* [To do]
If a line holds the word "sidebar", copy it from the entries.

* [Source information]
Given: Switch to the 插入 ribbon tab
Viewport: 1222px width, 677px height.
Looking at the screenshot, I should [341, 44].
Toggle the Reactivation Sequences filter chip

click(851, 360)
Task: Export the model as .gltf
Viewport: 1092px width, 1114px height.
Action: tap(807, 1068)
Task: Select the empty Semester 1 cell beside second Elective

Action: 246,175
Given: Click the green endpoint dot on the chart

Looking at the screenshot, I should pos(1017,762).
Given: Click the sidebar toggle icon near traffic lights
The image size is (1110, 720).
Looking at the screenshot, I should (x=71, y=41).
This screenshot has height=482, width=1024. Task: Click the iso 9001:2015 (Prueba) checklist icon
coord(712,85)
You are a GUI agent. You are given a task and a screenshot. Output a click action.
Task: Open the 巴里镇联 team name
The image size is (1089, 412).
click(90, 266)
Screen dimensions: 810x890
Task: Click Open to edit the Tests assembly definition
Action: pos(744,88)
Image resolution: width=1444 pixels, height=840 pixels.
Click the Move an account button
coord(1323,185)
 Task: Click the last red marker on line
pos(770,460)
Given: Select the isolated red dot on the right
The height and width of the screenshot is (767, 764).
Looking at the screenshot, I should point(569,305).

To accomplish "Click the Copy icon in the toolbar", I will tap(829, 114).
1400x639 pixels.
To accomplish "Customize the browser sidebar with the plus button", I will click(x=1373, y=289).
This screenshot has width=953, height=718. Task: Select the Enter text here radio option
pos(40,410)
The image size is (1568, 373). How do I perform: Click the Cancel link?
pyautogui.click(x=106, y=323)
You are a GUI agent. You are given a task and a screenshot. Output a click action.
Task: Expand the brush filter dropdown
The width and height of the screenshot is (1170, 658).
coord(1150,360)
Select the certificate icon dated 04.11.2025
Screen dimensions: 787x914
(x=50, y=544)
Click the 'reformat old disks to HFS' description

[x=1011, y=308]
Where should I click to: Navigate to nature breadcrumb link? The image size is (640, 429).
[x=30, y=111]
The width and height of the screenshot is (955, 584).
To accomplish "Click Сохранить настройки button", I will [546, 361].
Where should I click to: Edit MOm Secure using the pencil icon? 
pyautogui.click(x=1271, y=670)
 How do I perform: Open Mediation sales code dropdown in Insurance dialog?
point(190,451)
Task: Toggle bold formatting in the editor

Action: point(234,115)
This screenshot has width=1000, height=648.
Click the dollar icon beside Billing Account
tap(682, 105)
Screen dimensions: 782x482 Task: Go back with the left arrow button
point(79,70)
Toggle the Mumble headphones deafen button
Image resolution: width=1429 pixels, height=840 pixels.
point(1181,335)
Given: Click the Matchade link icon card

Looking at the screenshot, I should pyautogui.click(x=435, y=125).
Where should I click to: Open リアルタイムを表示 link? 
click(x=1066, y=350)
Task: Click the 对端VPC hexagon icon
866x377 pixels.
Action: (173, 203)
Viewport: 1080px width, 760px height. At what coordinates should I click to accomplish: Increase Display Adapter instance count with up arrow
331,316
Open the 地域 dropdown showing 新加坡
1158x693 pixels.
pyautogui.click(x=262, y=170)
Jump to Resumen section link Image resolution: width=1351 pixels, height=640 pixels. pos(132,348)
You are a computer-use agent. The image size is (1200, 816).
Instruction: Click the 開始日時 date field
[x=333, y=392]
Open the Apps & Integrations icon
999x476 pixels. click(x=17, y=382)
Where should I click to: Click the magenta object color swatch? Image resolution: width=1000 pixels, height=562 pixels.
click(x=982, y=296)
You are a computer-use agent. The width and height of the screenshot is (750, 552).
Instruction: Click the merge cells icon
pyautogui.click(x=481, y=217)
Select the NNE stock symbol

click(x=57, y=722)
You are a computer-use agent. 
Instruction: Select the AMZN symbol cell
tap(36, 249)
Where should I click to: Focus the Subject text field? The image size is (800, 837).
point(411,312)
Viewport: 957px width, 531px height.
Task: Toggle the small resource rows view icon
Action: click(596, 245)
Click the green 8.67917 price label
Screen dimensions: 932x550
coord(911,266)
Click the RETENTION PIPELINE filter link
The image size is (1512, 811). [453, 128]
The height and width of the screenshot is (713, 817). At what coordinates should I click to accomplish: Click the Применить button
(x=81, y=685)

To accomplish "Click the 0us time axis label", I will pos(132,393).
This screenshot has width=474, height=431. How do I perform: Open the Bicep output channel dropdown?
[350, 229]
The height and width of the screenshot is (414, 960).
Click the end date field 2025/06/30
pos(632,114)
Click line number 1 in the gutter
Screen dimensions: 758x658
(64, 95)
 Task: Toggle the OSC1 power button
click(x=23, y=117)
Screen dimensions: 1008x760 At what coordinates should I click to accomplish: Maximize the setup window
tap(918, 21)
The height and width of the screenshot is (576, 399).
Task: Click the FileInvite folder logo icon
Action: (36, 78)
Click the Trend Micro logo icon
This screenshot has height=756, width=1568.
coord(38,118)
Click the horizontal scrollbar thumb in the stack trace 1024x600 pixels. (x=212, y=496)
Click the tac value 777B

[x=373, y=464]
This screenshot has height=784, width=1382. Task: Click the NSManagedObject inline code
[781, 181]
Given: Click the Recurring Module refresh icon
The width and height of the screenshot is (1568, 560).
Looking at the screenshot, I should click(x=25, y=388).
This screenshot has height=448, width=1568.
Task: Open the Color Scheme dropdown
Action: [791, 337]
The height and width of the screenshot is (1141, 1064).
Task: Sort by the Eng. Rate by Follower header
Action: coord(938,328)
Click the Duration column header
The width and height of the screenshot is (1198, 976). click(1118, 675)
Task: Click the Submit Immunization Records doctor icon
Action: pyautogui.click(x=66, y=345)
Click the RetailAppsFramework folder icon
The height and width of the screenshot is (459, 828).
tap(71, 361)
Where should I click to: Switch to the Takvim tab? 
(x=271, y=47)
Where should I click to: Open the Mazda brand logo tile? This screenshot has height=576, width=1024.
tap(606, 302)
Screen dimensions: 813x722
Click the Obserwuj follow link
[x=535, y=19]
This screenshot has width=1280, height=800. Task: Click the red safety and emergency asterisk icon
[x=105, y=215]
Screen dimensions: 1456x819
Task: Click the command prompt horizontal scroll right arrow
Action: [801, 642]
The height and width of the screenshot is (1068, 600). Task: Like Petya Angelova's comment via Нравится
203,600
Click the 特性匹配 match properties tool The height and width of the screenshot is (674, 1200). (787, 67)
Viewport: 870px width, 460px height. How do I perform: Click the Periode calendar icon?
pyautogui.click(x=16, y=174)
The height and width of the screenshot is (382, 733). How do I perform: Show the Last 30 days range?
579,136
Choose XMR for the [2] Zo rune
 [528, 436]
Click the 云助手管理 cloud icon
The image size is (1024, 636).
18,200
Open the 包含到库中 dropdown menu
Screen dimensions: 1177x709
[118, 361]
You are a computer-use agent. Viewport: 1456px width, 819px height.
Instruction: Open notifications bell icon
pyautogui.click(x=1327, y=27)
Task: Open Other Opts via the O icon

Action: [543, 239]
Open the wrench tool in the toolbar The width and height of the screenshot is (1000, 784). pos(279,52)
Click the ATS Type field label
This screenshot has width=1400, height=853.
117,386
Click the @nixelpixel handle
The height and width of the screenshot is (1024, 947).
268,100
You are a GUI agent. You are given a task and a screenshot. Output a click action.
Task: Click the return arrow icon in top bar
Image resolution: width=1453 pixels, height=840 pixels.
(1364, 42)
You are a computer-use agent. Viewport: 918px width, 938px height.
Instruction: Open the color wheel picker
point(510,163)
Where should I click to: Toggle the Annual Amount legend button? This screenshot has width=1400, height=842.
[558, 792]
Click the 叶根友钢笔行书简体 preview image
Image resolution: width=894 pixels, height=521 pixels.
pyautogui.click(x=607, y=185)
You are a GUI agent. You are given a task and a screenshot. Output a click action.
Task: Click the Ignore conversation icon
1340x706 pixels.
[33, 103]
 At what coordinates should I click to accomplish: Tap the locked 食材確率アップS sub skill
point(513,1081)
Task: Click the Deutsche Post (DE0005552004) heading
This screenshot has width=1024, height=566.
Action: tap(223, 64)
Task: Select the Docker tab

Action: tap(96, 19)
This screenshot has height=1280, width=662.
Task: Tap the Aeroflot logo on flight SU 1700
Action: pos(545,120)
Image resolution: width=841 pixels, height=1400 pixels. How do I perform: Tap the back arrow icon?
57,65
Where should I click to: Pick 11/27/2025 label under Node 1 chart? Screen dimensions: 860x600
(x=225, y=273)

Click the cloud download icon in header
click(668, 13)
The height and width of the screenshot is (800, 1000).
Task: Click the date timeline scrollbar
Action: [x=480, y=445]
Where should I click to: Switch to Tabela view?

* [Completed task]
Given: Click the sidebar toggle icon near traffic lights
To accomplish "Customize the browser sidebar with the plus button", I will click(x=1373, y=289).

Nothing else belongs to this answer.